Perkara jual beli benda peninggalan kuno memang memprihatinkan, ya…
Seharusnya semua peninggalan itu jadi konsumsi publik karena pertanggungjawaban moral serta sejarah pada anak cucu ketimbang dikurung di museum-museum pribadi yang berduit…
pertanyaan ringan saja, seandainya fosil2 itu tersimpan rapi. kemudian dipelajari. kira-kira kita akan memperoleh manfaat apa ya? mengetahui ‘kelampauan’? setelah itu akan kita apakan pengetahuan ini ya?
soal diskusimu dan Zen: saya kira, penetrasi kapital memang terus berlari, dia tidak pernah menghiraukan mitos, kepercayaan, atau belas kasihan. Kapital punya kepercayaannya sendiri. hmm… solusinya saya sepakat dengan penyadaran secara ilmiah terhadap warisan-warisan itu. bukan lagi dengan mitos-mitos lama, atau bahkan membuat mitos baru. sekarang kita semakin dapat menganggap masyarakat sebagai intelektuil person. hehehe…istilahnya… pokoknya itu.
menurutku, kapitalis juga berangkat dari logika-logika berpikir, hanya saja terlalu picik dan berpikiran jangka pendek. halah..
aku senenge balungan sapi wae lah/…
jikakakakaa
mari jaga heritage kita….
semangat..
kejadian jual-beli seperti di sangiran selalu ada di sekitar situs purbakala, repotnya klo hal ini sdh melibatkan jaringan mafia. ini terjadi juga di dekat situs candi batujaya. kalo nggak salah dua tahun lalu masyarakat di sekitarnya ngacak2 sawah tegalnya untuk mendapatkan beraneka macam peninggalan masa lalu, sementara di warung2 sdh ada org2 yg siap membeli barang temuan mereka.

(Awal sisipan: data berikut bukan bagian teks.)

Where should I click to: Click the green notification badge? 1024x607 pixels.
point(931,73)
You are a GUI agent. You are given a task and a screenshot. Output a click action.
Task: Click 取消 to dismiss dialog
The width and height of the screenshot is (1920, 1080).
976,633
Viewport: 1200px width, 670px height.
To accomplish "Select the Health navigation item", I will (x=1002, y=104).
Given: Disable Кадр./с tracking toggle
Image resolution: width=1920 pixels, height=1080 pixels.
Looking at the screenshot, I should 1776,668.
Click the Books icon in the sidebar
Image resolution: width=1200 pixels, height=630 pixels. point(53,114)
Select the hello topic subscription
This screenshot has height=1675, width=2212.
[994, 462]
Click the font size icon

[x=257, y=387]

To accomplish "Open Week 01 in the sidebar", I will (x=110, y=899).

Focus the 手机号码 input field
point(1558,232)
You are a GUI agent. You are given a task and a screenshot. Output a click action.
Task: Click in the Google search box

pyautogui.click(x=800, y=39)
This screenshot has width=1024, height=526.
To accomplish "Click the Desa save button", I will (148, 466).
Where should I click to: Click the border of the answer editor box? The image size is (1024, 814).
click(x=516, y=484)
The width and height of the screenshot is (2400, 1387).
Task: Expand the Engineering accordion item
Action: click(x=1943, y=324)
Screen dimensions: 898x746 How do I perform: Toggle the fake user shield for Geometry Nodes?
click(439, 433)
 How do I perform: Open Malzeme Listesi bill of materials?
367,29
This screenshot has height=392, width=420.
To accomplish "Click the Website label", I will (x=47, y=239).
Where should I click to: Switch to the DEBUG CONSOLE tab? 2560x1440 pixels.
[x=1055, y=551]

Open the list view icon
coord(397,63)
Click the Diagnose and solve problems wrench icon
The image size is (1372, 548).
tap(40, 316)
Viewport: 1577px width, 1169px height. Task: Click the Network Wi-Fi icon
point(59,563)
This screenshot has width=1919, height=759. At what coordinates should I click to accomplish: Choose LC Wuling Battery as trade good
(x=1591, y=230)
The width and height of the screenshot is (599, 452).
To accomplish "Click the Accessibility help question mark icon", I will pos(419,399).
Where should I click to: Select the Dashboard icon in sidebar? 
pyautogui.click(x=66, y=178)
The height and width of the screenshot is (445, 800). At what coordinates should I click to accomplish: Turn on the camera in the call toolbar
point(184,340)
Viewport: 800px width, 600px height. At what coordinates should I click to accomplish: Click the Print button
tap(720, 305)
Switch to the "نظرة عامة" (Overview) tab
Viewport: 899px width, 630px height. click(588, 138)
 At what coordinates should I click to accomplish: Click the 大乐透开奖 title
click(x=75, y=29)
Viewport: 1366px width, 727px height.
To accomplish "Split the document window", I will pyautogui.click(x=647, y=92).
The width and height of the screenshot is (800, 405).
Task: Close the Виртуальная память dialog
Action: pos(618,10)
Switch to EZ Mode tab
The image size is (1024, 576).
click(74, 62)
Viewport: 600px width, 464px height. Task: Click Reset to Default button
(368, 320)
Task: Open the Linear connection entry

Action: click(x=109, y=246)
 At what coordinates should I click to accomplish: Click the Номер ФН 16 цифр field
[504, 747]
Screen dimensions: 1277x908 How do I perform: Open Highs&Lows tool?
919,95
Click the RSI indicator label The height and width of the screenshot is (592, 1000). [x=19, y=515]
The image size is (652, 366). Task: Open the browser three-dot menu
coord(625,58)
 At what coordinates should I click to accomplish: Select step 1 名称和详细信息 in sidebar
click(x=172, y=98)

**saya lg baca MTI 2 mas.. minggu lalu pesen ke mas Yudhi.
semoga tulisan ini dibaca oleh bapak dinas yang mengurusi segala budaya yang ada di nusantara ini 😉
Kapan-kapan saya tak kesana kang. Mencoba menelisik secara Geologis…. :p
menarik sekali akan ceritera ini
wah, saya sudah lama banget ndak ke sangiran, mas haris. hmmm … ternyata ada juga balung buto-nya.
belum pernah ke museum itu
saya membayangkan nasibnya terbengkalai seperti museum-museum yang lain..
daerah ku juga bnyak tuh yang kurang dapat perhatian pemerintahan..
Yang itu gading yak ^_^…V salam D3pd…
dari pada jual diri kayaknya bro
maaf baru sempat mampir nih setelah kesibukan mendera
Orang sini malah tergila2 sama budaya jepang yah, atau korea. Bener2 dah 😆
bangsa ini memang tidak menghargai masa lalu dan meremehkan masa depan…
hm.. saya baru tahu kalau fosil dijual belikan.